What to Do If You're the Victim of Cybersquatting
What to Do If You're the Victim of Cybersquatting
The advent of the Internet brought with it a whole new vocabulary, a set of "netiquette" rules, and yes, even new causes of action―including one for cybersquatting.
Domain registrar giant Go Daddy was sued by the Academy of Motion Picture Arts and Sciences in May 2010 for alleged rampant cybersquatting, and a big story in the news in July 2010 was of Tucker Carlson's cybersquatting "prank" on Keith Olbermann by registering KeithOlberman.com with only one "n" at the end; we'll discuss this matter at greater length later in the article.
But first, some basics.
What Is Cybersquatting?
Cybersquatting occurs when a person buys, registers, traffics, or otherwise uses a domain name that is confusingly similar to a personal name or trademark. Generally, cybersquatting has been associated with people buying up domain names only to turn around and try to sell them for profit to the business or individual with the trademarked or personal name.
How Can I Tell If I'm a Cybersquatting Victim?
If you find a domain you think may be cybersquatting on your rights, click on it. Is there a functioning website or does the domain look "parked" with no sign of anyone working on it? If it's the latter, you're more likely to have a cybersquatting situation, although it's not guaranteed. It's a good idea to keep your eye on the site for at least a month or two to see if there is any further development.
•••••
*Work request*. In the cybersquatting article, who sued Go Daddy in May 2010?

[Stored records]
•••••
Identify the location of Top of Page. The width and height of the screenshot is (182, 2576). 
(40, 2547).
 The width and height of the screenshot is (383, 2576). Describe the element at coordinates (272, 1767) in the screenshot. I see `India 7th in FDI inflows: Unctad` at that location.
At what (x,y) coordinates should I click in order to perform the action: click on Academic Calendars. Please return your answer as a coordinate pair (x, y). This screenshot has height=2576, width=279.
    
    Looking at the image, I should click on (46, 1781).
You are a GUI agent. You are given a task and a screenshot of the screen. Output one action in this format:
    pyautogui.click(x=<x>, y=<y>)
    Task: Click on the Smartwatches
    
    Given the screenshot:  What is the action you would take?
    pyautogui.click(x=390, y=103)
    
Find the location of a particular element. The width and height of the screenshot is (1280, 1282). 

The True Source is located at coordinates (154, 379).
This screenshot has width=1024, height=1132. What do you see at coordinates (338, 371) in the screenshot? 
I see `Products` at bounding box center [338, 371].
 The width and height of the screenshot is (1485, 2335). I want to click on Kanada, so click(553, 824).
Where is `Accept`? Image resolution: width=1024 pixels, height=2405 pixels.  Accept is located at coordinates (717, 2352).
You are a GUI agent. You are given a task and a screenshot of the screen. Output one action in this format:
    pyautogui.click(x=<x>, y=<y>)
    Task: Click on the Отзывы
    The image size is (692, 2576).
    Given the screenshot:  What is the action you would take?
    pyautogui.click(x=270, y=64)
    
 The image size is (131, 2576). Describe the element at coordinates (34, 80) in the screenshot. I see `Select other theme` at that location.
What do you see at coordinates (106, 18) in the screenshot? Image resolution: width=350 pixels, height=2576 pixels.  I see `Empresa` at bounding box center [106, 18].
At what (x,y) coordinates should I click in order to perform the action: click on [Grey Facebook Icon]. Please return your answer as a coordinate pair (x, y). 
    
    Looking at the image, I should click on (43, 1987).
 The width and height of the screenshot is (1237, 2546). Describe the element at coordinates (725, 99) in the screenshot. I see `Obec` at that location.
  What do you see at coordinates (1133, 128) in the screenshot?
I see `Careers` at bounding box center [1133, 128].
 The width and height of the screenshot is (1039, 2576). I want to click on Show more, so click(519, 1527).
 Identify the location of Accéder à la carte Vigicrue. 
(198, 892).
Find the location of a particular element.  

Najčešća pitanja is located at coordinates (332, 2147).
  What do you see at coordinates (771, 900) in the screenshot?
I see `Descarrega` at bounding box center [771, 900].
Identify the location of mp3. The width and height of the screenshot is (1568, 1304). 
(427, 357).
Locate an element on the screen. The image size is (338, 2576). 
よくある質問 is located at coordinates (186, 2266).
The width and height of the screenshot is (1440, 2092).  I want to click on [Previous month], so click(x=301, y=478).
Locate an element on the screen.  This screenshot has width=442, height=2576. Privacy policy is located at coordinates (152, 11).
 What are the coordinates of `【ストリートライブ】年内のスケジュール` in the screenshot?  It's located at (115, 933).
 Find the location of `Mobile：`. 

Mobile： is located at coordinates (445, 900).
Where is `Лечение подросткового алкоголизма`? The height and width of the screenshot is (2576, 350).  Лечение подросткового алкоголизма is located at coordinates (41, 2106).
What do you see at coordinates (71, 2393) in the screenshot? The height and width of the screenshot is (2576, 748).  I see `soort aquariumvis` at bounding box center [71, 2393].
•••••
*Exercise solution*. The Academy of Motion Picture Arts and Sciences.